Andere Analysten gehen von zwei Zinssenkungen in der zweiten Hälfte des Jahres 2025 aus, was im Einklang mit den Vorhersagen der Fed steht, die nach ihrer Dezembersitzung veröffentlicht wurden. Wilding plädiert dafür, bei diesen Vorhersagen vorsichtig zu sein: “Angesichts des Ausmaßes der Unsicherheit, in der wir uns aufgrund der politischen Weichenstellungen befinden, muss man mit dieser Prognose etwas vorsichtig sein.”
Könnte die Fed die Zinsen 2025 anheben?
Wenn die wirtschaftlichen Bedingungen relativ stabil bleiben, halten die meisten Analysten eine Zinserhöhung durch die Fed nicht für wahrscheinlich. Sollte sich das wirtschaftliche Bild jedoch ändern, werden sich auch die Aussichten für die Zentralbank ändern.
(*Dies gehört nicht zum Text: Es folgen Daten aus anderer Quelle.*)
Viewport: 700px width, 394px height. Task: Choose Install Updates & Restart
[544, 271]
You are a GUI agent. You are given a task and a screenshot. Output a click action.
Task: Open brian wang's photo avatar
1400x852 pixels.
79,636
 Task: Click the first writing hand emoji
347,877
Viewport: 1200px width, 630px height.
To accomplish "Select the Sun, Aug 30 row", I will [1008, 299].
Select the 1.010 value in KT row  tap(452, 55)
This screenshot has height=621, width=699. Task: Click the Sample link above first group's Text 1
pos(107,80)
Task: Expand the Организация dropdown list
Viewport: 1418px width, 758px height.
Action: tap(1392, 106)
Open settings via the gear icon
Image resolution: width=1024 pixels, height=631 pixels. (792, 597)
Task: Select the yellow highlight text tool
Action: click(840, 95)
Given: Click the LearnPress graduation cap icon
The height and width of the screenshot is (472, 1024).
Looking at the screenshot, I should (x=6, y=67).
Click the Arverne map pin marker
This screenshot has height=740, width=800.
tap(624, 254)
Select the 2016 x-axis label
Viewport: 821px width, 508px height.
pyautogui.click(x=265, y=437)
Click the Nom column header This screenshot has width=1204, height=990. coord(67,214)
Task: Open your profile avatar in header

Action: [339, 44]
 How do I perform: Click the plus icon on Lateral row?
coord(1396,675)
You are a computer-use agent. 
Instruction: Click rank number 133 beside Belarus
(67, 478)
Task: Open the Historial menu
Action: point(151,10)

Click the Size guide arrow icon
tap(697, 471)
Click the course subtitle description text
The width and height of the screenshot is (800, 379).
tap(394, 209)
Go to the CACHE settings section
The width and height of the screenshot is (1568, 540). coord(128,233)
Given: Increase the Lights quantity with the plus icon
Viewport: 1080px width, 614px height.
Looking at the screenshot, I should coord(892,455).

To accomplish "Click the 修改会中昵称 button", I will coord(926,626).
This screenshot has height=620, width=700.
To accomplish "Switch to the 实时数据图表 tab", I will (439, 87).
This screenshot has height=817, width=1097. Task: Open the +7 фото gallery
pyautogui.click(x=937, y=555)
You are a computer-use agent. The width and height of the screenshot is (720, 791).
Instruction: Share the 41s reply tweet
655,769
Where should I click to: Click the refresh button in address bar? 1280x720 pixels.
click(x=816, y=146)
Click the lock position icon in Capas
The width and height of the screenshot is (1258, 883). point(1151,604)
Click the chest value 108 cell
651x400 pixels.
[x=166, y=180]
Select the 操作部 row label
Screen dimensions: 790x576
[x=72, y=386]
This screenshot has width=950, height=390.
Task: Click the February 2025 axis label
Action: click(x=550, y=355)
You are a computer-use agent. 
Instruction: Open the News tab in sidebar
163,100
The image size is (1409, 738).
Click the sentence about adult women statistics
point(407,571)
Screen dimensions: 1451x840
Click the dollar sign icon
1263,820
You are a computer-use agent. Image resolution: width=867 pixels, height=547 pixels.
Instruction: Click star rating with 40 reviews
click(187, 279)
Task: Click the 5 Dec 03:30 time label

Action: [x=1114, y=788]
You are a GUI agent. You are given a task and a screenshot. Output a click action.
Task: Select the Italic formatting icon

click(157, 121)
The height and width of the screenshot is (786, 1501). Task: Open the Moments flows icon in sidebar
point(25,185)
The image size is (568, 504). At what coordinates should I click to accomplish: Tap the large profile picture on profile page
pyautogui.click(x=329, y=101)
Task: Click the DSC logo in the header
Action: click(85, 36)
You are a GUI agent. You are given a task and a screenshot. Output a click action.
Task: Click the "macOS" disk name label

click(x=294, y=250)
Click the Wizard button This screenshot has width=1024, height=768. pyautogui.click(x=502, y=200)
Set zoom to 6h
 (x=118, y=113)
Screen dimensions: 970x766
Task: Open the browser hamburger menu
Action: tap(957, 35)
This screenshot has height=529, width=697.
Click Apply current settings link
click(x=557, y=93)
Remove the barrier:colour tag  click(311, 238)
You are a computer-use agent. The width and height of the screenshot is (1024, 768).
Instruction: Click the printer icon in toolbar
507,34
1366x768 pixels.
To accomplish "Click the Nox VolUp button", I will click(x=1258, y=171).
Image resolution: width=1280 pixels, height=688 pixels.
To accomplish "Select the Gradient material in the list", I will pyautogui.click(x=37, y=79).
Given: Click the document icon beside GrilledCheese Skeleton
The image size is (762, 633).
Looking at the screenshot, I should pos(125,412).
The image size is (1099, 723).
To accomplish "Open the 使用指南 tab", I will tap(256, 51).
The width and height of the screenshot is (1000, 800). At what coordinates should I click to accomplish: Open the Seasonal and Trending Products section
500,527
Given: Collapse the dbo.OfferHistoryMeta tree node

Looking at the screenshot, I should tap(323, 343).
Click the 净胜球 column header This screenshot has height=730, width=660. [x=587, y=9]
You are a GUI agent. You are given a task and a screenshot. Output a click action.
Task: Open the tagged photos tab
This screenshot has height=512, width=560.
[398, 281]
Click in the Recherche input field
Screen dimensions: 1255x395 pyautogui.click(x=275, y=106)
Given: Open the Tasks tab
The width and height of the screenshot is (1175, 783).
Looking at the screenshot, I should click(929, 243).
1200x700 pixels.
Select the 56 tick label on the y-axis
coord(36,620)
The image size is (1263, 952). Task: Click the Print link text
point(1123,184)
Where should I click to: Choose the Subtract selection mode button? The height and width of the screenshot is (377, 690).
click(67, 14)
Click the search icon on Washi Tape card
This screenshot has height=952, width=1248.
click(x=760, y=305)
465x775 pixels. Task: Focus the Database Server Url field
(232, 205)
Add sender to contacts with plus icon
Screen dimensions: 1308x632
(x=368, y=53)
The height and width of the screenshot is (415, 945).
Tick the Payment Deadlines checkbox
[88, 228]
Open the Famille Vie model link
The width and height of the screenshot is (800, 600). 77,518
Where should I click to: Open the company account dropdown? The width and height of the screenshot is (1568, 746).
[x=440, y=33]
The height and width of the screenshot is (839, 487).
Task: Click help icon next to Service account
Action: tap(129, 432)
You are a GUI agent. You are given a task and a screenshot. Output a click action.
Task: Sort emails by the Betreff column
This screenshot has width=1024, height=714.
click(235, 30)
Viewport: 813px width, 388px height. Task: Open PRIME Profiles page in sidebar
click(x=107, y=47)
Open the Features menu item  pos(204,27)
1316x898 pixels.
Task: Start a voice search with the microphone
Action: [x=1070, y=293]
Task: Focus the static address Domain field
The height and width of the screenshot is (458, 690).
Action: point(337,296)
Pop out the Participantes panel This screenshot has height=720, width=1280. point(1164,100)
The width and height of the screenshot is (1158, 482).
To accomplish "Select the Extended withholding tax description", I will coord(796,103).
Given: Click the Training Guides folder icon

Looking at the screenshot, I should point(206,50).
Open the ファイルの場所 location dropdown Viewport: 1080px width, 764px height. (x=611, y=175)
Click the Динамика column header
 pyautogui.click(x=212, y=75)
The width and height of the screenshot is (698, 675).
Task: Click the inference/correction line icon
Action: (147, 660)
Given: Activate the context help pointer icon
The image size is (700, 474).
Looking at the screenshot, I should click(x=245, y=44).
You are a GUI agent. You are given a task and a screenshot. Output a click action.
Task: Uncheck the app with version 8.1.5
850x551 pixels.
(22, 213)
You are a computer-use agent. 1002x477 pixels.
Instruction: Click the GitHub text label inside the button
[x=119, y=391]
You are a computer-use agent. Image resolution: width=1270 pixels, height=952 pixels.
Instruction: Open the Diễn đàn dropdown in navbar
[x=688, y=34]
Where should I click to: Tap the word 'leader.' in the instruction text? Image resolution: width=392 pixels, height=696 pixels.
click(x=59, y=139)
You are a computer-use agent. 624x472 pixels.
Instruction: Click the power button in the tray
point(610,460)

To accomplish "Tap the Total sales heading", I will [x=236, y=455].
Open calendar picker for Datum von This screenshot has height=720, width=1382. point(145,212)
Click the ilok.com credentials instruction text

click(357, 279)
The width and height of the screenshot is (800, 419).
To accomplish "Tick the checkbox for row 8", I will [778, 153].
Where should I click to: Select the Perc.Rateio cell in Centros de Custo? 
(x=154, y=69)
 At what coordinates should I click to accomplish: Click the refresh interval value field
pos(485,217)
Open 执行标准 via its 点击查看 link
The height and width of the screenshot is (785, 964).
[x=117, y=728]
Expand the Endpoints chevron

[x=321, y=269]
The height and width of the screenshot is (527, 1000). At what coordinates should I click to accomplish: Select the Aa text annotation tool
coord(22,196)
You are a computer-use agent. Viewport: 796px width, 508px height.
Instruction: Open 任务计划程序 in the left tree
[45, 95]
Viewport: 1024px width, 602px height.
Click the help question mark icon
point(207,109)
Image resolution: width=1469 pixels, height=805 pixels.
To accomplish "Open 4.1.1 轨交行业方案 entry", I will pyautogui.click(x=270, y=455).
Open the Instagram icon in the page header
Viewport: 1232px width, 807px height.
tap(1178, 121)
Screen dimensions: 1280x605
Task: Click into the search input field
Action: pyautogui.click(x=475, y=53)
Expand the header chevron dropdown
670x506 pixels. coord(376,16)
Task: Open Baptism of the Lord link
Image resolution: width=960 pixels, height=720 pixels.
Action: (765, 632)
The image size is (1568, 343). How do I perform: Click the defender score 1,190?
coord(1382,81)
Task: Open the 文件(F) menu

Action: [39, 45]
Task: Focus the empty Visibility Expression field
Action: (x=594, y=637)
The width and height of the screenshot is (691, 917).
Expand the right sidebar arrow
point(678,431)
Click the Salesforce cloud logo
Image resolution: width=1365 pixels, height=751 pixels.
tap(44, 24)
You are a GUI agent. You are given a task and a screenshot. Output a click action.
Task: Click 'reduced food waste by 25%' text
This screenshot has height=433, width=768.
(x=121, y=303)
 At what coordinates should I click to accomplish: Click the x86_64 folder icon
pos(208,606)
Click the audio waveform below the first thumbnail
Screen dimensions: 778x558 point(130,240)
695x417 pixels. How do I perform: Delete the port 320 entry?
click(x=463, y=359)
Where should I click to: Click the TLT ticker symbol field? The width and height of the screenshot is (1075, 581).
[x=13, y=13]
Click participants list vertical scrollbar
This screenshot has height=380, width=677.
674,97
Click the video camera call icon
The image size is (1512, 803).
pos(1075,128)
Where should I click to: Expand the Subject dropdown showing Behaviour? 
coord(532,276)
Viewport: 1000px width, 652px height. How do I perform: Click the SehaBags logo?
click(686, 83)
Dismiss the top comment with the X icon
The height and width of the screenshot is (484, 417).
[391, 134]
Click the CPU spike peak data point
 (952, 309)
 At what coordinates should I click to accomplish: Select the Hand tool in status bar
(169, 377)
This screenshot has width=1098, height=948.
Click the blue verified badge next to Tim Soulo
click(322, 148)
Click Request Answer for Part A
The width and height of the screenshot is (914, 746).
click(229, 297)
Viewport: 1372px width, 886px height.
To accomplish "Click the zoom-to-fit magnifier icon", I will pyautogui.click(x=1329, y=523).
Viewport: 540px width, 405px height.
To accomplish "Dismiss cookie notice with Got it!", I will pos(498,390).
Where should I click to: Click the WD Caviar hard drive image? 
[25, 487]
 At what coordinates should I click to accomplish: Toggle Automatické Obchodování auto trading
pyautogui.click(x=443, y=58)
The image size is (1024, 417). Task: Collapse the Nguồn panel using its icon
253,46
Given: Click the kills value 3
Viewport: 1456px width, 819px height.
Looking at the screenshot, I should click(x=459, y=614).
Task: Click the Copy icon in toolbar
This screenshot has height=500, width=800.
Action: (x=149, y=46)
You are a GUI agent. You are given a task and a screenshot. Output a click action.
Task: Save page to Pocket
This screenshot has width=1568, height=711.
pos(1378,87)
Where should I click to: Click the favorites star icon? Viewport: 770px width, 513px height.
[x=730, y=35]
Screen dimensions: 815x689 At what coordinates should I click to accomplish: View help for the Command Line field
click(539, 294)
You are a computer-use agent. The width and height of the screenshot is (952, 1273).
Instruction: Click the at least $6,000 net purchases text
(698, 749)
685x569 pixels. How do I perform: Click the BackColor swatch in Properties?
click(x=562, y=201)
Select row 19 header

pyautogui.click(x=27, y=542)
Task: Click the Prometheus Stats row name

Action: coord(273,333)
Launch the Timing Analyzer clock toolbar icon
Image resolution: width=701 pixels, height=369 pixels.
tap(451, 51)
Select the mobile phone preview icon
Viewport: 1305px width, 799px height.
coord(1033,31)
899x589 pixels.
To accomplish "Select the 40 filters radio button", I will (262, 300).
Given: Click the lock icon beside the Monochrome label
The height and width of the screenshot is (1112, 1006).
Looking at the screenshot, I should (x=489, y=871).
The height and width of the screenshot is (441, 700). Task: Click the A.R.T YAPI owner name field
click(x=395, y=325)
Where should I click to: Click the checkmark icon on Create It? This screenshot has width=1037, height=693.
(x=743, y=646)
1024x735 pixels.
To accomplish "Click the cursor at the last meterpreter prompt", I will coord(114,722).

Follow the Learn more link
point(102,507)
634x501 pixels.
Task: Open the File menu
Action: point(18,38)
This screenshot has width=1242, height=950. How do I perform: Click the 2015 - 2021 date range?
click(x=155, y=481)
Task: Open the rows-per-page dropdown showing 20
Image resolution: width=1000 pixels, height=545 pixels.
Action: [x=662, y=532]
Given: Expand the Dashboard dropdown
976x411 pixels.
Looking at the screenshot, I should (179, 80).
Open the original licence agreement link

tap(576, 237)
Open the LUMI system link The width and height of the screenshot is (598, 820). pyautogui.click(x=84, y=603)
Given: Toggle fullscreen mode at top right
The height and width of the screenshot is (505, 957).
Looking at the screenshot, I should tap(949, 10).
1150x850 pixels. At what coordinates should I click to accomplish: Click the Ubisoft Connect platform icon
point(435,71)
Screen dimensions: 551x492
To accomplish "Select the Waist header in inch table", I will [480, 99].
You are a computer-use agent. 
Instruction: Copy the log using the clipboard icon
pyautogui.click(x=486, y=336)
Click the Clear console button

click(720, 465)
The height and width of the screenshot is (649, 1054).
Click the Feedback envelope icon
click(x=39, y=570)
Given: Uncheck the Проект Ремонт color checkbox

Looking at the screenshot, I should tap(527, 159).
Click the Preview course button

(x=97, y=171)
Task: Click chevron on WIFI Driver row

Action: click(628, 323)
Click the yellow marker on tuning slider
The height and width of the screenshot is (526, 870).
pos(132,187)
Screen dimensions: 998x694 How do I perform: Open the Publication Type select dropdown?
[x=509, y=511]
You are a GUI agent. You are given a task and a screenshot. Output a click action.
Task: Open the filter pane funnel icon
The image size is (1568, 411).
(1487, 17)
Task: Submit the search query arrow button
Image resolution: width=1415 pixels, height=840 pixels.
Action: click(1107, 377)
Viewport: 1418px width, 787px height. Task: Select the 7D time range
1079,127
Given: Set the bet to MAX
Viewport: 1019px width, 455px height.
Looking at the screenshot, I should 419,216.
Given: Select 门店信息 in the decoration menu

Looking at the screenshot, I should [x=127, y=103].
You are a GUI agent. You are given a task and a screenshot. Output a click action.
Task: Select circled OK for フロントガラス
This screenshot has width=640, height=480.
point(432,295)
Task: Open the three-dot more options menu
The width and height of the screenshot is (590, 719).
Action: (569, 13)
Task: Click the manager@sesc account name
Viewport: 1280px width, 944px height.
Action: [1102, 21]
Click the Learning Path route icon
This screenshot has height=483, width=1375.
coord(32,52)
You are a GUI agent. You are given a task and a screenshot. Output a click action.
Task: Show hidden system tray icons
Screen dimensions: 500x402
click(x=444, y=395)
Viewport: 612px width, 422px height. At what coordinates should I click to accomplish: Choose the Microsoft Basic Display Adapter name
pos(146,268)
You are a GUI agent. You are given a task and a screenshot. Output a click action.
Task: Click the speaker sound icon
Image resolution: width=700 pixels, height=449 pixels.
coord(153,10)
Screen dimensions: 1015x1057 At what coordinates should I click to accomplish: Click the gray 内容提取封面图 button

“In den meisten Szenarien ist die Hürde für eine Zinserhöhung durch die Fed recht hoch”, erklärt Dangoor. Seiner Meinung nach müssten die Zentralbanker eine “deutliche Straffung des Arbeitsmarktes in Verbindung mit einer gewissen Belebung der Inflation sehen, nicht nur eine Stagnation”.
Pappalardo fügt hinzu, dass es für die Fed immer schwieriger würde, die Zinsen überhaupt zu senken, wenn die VPI-Daten wie im Januar weiter so schlecht ausfielen, und dass sie in einem Worst-Case-Szenario möglicherweise wieder Zinserhöhungen ins Spiel bringen könnte".